(Pointing records for text and elements)
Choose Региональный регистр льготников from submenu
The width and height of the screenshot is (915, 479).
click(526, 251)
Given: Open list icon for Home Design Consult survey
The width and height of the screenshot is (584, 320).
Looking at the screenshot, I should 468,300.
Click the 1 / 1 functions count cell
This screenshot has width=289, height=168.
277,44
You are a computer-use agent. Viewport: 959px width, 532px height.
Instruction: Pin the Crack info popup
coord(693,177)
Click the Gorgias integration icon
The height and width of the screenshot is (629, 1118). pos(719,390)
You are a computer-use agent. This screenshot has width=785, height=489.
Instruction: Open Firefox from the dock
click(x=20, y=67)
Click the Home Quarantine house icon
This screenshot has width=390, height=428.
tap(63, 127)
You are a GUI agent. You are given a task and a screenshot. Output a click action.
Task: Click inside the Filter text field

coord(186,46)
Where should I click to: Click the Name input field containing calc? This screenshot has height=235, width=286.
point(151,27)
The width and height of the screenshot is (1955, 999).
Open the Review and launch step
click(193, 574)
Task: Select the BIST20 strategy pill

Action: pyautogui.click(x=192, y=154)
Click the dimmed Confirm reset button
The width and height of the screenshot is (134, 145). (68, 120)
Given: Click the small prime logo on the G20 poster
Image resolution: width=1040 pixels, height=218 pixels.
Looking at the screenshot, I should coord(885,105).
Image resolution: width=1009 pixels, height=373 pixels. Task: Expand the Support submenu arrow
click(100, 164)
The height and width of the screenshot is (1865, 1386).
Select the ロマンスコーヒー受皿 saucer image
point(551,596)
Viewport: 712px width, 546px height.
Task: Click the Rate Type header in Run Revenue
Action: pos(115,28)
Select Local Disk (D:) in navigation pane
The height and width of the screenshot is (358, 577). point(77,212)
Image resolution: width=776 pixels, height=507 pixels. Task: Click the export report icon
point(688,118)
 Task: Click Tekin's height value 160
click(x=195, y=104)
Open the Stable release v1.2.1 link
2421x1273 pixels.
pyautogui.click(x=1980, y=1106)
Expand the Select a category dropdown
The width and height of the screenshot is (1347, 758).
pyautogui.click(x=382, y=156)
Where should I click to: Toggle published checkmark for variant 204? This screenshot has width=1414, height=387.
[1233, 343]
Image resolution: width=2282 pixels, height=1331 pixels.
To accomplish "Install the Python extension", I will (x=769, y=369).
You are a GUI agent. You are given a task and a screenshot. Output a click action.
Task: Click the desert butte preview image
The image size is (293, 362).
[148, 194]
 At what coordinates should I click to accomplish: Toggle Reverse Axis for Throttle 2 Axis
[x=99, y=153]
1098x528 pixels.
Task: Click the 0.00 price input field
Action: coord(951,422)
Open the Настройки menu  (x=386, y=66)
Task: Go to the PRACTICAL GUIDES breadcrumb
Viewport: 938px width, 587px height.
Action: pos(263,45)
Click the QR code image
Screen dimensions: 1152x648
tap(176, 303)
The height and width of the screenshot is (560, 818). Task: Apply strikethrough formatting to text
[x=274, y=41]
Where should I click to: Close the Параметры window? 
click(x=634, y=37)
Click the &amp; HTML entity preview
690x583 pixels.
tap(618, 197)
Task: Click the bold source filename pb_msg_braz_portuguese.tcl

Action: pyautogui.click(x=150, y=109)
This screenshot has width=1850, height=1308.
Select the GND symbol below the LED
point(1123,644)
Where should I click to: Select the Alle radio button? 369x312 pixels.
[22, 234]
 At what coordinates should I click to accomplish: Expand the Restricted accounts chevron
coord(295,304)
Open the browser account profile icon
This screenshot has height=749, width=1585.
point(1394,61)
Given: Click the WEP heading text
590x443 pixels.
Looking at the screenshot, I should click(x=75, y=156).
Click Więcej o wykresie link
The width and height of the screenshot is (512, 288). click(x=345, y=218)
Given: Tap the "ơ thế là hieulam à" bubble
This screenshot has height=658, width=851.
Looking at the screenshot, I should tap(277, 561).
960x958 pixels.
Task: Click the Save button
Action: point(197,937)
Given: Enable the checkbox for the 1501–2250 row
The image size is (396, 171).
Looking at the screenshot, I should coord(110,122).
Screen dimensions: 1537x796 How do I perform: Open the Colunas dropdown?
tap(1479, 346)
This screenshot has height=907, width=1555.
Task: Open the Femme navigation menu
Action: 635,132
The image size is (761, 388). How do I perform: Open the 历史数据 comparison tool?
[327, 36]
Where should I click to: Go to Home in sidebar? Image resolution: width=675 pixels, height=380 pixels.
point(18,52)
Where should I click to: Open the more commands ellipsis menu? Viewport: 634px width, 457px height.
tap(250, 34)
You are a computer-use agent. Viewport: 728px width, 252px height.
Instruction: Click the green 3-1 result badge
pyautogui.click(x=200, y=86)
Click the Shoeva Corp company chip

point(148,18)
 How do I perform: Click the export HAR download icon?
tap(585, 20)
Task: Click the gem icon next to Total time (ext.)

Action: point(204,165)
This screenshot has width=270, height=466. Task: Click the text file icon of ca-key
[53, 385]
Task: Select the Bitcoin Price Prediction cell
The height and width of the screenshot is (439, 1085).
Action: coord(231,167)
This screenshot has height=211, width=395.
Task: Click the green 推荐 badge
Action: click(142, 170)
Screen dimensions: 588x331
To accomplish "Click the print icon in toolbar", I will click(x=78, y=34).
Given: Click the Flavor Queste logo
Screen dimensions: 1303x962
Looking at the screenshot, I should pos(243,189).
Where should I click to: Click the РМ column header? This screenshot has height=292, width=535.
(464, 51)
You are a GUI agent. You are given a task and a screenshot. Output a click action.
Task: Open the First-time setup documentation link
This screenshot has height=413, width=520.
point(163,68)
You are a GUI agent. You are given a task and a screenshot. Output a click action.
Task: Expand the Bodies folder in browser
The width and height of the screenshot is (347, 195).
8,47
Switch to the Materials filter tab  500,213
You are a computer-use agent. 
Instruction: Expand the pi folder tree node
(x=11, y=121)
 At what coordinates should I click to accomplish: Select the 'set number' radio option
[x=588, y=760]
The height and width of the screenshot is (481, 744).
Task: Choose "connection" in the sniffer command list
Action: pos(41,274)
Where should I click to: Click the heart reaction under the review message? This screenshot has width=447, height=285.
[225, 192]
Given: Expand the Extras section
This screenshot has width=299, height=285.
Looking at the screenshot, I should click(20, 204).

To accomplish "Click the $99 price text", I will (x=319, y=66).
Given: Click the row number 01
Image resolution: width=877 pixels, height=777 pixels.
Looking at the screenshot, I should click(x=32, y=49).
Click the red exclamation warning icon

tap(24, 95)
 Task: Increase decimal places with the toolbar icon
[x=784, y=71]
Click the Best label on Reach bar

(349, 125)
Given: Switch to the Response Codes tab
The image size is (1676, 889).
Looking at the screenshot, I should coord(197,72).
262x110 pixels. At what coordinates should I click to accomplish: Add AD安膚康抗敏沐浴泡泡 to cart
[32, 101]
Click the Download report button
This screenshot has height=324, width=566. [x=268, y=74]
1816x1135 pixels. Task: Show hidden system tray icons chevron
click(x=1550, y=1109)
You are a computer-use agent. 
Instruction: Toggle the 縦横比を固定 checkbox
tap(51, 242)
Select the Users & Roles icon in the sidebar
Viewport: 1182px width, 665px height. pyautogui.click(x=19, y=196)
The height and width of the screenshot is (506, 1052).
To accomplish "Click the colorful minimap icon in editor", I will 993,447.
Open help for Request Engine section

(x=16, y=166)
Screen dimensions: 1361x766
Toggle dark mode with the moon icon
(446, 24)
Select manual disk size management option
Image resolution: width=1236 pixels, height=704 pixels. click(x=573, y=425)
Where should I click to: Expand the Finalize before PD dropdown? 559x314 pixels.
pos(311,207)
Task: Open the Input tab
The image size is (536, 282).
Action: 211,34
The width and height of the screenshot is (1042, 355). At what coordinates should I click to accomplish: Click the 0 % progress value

## AIM
Swap "Task" for "Goal" in everything from the line containing "Select Local Disk (D:) in navigation pane" down to the line containing "click(x=195, y=104)", leaving the rest of those items unchanged.

## THE RESPONSE
Select Local Disk (D:) in navigation pane
The height and width of the screenshot is (358, 577). point(77,212)
Image resolution: width=776 pixels, height=507 pixels. Goal: Click the export report icon
point(688,118)
 Goal: Click Tekin's height value 160
click(x=195, y=104)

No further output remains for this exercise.